Published in final edited form as: Neuron. 2008 Mar 27;57(6):847–857. doi: 10.1016/j.neuron.2008.01.027

Figure 6. IGF1 is a Chemoattractant for Cerebellar Granule Neuron Growth Cones In Vitro.

Figure 6

Growth cone turning assays were performed on cultured rat cerebellar granule neurons. Actively migrating growth cones were exposed to a gradient of IGF1 from a point source set at an initial 45 degree angle. (A) Scatter plots showing the relative angle (X-axis) and total neurite extension (Y-axis) of individual growth cones following exposure to PBS, 20µg/ml IGF1, or 200 µg/ml IGF1, as indicated.
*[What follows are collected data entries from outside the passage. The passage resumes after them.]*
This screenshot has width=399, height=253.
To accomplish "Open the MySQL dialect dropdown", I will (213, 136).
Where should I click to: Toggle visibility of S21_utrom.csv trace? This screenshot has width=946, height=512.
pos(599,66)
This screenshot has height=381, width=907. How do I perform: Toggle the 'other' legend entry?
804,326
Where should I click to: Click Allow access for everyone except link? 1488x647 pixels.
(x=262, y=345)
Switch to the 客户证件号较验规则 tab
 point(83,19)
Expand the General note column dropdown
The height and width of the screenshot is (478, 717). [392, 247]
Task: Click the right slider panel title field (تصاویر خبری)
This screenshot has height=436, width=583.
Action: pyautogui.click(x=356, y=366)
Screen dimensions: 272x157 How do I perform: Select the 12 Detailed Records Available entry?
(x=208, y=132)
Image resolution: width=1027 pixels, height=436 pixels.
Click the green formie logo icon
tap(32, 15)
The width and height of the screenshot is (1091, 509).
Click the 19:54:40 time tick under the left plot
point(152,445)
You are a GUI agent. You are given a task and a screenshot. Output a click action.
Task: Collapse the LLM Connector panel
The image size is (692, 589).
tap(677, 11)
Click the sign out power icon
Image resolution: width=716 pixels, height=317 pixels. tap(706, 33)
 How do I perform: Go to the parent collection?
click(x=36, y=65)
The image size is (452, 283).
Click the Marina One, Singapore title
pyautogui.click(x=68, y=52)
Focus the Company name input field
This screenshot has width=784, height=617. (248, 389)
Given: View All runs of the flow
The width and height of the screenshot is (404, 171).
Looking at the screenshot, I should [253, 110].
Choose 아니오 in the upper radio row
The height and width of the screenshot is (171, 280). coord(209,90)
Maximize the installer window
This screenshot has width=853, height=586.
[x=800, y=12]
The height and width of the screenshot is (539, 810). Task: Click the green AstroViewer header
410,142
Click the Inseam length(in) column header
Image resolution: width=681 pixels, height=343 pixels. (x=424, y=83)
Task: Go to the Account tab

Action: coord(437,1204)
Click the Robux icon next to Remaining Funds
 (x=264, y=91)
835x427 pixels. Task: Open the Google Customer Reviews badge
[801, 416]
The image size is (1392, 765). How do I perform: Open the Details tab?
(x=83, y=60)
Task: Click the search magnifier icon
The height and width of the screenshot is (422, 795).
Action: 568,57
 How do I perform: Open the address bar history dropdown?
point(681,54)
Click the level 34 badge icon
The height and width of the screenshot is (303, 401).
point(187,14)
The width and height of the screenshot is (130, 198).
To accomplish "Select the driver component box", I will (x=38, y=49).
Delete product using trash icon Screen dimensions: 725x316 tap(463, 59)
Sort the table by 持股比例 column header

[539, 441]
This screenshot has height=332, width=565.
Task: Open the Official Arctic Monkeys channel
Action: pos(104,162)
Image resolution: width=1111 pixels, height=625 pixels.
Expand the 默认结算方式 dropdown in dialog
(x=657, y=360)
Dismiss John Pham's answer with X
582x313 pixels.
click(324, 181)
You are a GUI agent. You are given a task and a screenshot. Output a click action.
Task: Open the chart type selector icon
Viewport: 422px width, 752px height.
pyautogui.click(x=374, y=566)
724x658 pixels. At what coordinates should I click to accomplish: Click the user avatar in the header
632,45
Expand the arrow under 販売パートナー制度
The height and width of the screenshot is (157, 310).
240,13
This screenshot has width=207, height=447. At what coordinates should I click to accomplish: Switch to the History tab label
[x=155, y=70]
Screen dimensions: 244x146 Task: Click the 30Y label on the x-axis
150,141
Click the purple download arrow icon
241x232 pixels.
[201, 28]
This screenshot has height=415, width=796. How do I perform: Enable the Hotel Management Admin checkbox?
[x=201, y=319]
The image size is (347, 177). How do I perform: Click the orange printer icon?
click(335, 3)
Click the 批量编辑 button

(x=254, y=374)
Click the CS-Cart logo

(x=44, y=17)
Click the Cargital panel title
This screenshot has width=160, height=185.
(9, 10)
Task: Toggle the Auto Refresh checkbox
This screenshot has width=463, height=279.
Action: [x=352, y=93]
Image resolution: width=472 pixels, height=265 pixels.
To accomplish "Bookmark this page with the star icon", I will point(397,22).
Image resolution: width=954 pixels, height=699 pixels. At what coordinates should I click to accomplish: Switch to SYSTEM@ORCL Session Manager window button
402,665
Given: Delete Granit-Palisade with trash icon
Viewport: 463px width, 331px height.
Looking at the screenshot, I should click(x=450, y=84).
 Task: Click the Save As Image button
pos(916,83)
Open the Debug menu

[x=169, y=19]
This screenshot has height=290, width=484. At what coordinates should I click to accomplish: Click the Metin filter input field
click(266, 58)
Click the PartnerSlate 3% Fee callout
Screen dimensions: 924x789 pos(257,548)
For each plot, the origin corresponds to the center of the growth cone at the beginning of the experiment, and the direction of the gradient is indicated with an arrow. (B) Cumulative distribution of turning angles showing that growth cones are attracted to a gradient of IGF1 in a dose dependent manner compared to PBS control, and that this attraction is abolished in the presence of the PI3 kinase inhibitor, LY294002. PBS control: n = 31 growth cones assayed; 20µg/ml IGF1: n = 42; 200 µg/ml IGF1: n = 35; 200 µg/ml IGF1 + 10µM LY294002: n = 26. (C) Quantitation of the data shown in panel A demonstrates that the attraction of growth cones to IGF1 is statistically significantly different as compared to control (PBS; see text for details). Inhibition of PI3 kinase with LY294002 results in a significant reduction in IGF1-mediated attraction. (D) Measurement of net extension of the same growth cones over a 30 minute period shows no effect of IGF1 on neurite outgrowth under these assay conditions. (E) Western blotting for phospho-Akt, a downstream target of IGF1R/PI3 kinase, reveals a dose-dependent accumulation of phosphorylated Akt in response to IGF1 in cerebellar granule cells (top panel). An anti-actin blot from the same gel serves as a loading control (bottom panel). Lane 1, no IGF1; lane 2, 2 ng/ml IGF1; lane 3, 20 ng/ml IGF1; lane 4, 200 ng/ml IGF1.